Blood purification through ion exchange resins and activated sorbents (hemosorption, plasma sorption) turned out to be quite effective for their removal from the body and represents a fundamentally new opportunity to combat intoxication, especially if we take into account the prospect of creating selective sorption media. The simultaneous combination of physiohemotherapy methods (ultraviolet and laser) increases the clearance of “medium molecules” during hemosorption, and chemohemotherapy (0.06% NaClO solution – 400 ml intravenously) makes it possible to inactivate the hydrophobic components of endotoxemia, thereby releasing albumin and improving its transport function.

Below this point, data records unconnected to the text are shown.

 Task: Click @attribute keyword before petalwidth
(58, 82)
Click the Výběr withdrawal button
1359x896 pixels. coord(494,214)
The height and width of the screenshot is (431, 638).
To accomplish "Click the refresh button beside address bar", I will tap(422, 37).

In recent years, interest in detoxification by draining the thoracic duct has increased significantly, since one of the main functions of the lymphatic system is the removal of various metabolic products, including toxic ones, from the interstitial tissue. In the oligoanuric stage of the disease, against the background of severe hyperhydration of the body, it is possible to remove from 800 to 2700 ml of lymph per day, purify it by lymphosorption and return it to the patient, which helps to normalize the water-electrolyte balance and reduce azotemic intoxication.

These methods of extrarenal and extrahepatic cleansing are not competitive. The modern approach to detoxification therapy requires the combined use of several methods (apheretic, dialysis-infiltration and sorption) in one patient, taking into account the indications and contraindications for their use.

Symptomatic therapy.

Much attention should be paid to the prevention of intestinal autointoxication through enterosorption (polyphepan, SKT-6a, SKN 1 g/kg per day for 3-10 days) and oral administration of broad-spectrum antibiotics to suppress intestinal microflora.

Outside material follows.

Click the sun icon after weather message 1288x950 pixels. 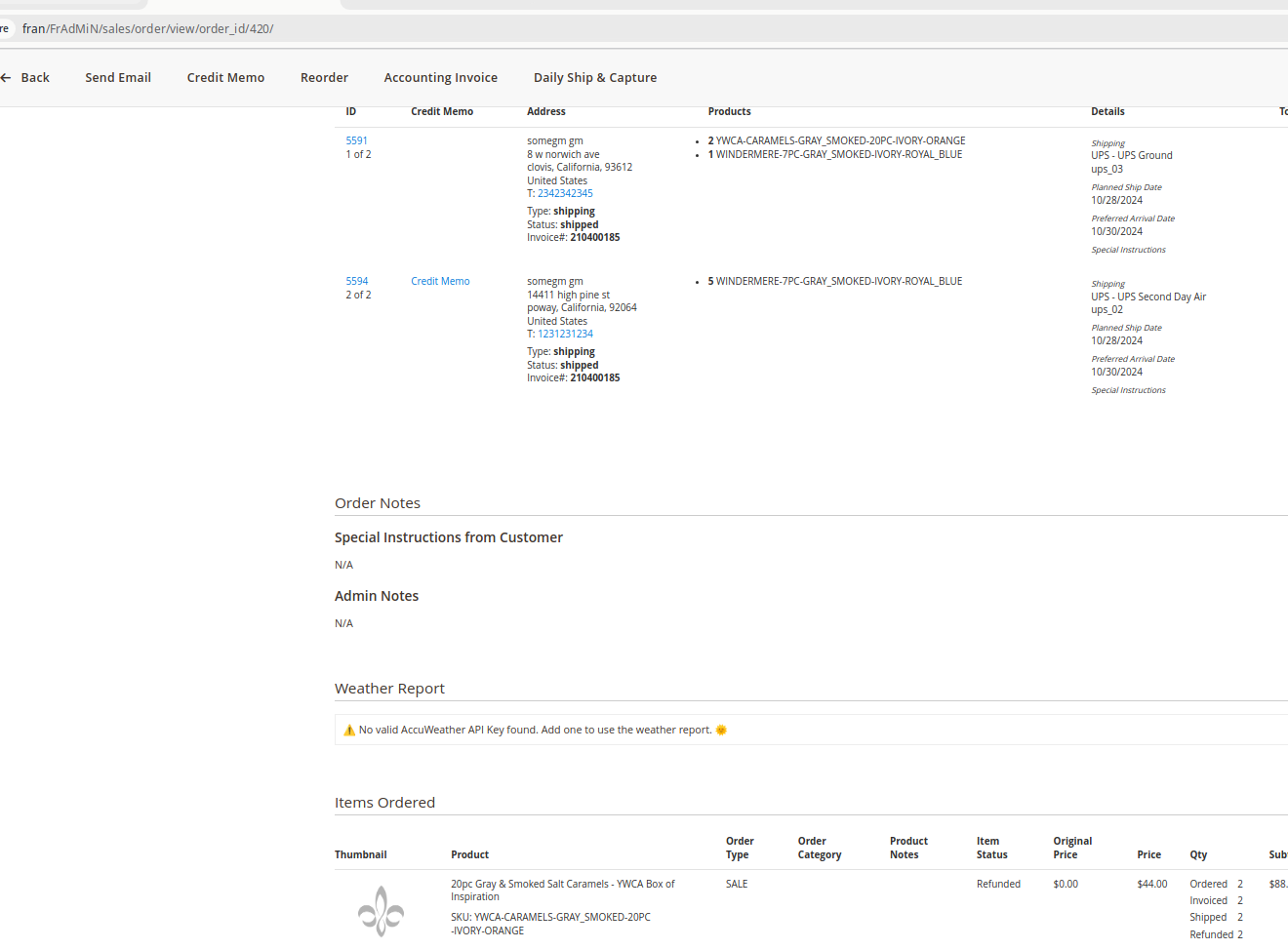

Of great importance is hemostatic therapy (vitamin K, calcium gluconate and other drugs), aimed at the prevention and treatment of gastrointestinal bleeding, in which, in addition to the development of anemia, there is a sharp increase in hyperammonemia due to protein breakdown substances in the intestine. In order to reduce protein catabolism in severe toxic hepato- and nephropathies, the use of anabolic steroids (Nerobol) is indicated, which have a positive effect on the regeneration processes of parenchymal organs.

It is important to correct the acid-base balance and reduce hypoxia of parenchymal organs through intensive oxygen therapy in a pressure chamber under high oxygen pressure.